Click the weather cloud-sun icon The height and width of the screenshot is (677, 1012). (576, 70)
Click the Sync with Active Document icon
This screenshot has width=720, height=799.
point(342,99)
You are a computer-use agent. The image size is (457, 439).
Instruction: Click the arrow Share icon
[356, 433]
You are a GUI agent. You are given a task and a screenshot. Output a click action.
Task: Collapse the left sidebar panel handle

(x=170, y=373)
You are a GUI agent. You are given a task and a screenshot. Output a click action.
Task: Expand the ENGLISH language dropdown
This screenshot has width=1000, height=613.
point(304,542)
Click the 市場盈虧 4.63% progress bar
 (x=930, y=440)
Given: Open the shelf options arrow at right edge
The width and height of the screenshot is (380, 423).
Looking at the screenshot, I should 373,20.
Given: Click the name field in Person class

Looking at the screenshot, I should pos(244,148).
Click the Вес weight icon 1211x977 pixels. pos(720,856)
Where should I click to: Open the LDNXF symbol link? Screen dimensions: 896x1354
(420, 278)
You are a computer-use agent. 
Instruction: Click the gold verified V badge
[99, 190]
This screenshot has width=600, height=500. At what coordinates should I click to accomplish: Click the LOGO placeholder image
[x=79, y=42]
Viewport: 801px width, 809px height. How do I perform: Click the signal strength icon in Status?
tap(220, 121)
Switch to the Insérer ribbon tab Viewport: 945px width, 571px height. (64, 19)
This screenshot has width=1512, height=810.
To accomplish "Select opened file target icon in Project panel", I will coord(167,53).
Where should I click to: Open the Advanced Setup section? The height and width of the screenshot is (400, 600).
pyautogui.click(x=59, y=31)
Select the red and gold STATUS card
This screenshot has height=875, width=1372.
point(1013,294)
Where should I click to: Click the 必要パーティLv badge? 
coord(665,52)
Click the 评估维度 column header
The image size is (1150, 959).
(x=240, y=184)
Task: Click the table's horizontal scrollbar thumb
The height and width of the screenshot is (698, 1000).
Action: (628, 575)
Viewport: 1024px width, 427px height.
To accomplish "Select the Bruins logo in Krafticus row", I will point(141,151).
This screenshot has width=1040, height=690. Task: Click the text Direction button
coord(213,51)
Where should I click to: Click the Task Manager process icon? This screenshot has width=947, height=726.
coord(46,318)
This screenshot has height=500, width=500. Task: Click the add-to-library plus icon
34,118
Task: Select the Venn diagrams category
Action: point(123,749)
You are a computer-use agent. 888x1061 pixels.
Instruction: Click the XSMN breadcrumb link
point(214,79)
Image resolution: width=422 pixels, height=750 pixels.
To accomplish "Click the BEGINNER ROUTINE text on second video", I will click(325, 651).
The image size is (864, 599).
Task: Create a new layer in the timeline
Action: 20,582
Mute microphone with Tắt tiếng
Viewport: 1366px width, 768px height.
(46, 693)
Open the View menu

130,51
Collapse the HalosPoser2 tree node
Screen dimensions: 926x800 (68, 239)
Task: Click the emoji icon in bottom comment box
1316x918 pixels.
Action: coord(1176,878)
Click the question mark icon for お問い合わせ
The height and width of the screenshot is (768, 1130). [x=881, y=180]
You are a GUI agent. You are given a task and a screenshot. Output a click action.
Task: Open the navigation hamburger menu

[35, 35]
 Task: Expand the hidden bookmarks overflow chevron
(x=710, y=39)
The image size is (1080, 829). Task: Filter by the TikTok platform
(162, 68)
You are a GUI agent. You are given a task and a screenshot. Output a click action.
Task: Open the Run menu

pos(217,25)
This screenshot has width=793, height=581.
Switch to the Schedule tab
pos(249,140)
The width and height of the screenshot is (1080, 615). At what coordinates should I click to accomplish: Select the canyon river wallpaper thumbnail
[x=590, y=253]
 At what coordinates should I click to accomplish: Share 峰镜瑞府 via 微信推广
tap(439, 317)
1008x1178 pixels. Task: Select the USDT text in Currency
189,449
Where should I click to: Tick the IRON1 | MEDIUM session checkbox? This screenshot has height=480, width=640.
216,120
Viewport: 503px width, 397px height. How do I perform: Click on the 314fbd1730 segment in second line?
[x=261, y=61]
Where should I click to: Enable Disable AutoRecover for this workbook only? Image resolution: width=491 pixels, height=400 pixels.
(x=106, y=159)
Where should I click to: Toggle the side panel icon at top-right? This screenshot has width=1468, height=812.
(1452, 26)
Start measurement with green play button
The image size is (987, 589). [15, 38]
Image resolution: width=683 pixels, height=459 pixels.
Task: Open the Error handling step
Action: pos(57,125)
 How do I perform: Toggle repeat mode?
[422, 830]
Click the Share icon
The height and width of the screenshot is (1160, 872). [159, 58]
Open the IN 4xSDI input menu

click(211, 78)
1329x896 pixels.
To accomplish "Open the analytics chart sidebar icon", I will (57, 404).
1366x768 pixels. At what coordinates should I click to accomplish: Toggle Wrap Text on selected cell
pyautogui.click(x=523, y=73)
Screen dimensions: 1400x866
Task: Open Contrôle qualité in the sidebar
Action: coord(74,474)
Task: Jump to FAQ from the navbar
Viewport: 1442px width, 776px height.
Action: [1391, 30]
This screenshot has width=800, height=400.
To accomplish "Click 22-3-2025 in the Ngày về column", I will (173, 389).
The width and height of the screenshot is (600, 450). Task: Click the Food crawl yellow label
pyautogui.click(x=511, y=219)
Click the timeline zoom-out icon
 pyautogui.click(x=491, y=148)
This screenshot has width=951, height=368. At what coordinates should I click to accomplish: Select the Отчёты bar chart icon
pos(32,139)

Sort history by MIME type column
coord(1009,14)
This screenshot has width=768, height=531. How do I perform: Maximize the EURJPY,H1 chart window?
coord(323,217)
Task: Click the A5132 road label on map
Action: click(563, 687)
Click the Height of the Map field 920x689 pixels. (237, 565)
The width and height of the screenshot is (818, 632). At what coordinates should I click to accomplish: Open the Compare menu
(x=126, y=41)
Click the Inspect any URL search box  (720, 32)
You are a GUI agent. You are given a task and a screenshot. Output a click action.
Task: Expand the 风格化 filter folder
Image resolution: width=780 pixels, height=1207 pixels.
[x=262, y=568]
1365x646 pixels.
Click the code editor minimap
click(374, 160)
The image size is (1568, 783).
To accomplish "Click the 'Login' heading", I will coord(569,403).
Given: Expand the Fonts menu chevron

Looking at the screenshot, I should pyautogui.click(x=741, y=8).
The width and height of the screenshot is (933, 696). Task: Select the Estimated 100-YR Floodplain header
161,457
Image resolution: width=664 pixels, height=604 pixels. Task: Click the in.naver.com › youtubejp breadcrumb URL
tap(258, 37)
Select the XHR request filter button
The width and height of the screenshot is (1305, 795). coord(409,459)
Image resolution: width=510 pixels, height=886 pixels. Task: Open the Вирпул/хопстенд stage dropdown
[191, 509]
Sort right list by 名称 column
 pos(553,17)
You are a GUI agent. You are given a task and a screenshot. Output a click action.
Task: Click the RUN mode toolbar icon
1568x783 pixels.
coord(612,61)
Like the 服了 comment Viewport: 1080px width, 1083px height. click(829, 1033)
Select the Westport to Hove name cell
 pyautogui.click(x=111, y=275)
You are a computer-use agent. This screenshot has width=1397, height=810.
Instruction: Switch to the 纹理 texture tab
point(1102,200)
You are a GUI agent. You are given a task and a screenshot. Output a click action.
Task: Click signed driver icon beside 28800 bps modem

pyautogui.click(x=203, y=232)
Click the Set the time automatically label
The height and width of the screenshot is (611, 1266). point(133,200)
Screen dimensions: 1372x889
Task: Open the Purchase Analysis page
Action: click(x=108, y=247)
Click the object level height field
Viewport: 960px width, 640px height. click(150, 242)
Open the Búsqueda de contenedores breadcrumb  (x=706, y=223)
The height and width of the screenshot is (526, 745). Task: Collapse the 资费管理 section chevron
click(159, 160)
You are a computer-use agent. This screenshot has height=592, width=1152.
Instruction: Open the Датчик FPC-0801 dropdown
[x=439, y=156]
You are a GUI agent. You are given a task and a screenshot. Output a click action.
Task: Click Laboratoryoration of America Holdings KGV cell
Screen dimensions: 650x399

- _PROBLEM_: The entries above hold the needed span. Transcribe exactly the lines from the one with "At what coordinates should I click to accomplish: Share" to the one with "Click the Height", both included.

- _TASK RESULT_:
 At what coordinates should I click to accomplish: Share 峰镜瑞府 via 微信推广
tap(439, 317)
1008x1178 pixels. Task: Select the USDT text in Currency
189,449
Where should I click to: Tick the IRON1 | MEDIUM session checkbox? This screenshot has height=480, width=640.
216,120
Viewport: 503px width, 397px height. How do I perform: Click on the 314fbd1730 segment in second line?
[x=261, y=61]
Where should I click to: Enable Disable AutoRecover for this workbook only? Image resolution: width=491 pixels, height=400 pixels.
(x=106, y=159)
Where should I click to: Toggle the side panel icon at top-right? This screenshot has width=1468, height=812.
(1452, 26)
Start measurement with green play button
The image size is (987, 589). [15, 38]
Image resolution: width=683 pixels, height=459 pixels.
Task: Open the Error handling step
Action: pos(57,125)
 How do I perform: Toggle repeat mode?
[422, 830]
Click the Share icon
The height and width of the screenshot is (1160, 872). [159, 58]
Open the IN 4xSDI input menu

click(211, 78)
1329x896 pixels.
To accomplish "Open the analytics chart sidebar icon", I will (57, 404).
1366x768 pixels. At what coordinates should I click to accomplish: Toggle Wrap Text on selected cell
pyautogui.click(x=523, y=73)
Screen dimensions: 1400x866
Task: Open Contrôle qualité in the sidebar
Action: coord(74,474)
Task: Jump to FAQ from the navbar
Viewport: 1442px width, 776px height.
Action: [1391, 30]
This screenshot has width=800, height=400.
To accomplish "Click 22-3-2025 in the Ngày về column", I will (173, 389).
The width and height of the screenshot is (600, 450). Task: Click the Food crawl yellow label
pyautogui.click(x=511, y=219)
Click the timeline zoom-out icon
 pyautogui.click(x=491, y=148)
This screenshot has width=951, height=368. At what coordinates should I click to accomplish: Select the Отчёты bar chart icon
pos(32,139)

Sort history by MIME type column
coord(1009,14)
This screenshot has width=768, height=531. How do I perform: Maximize the EURJPY,H1 chart window?
coord(323,217)
Task: Click the A5132 road label on map
Action: click(563, 687)
Click the Height of the Map field 920x689 pixels. (237, 565)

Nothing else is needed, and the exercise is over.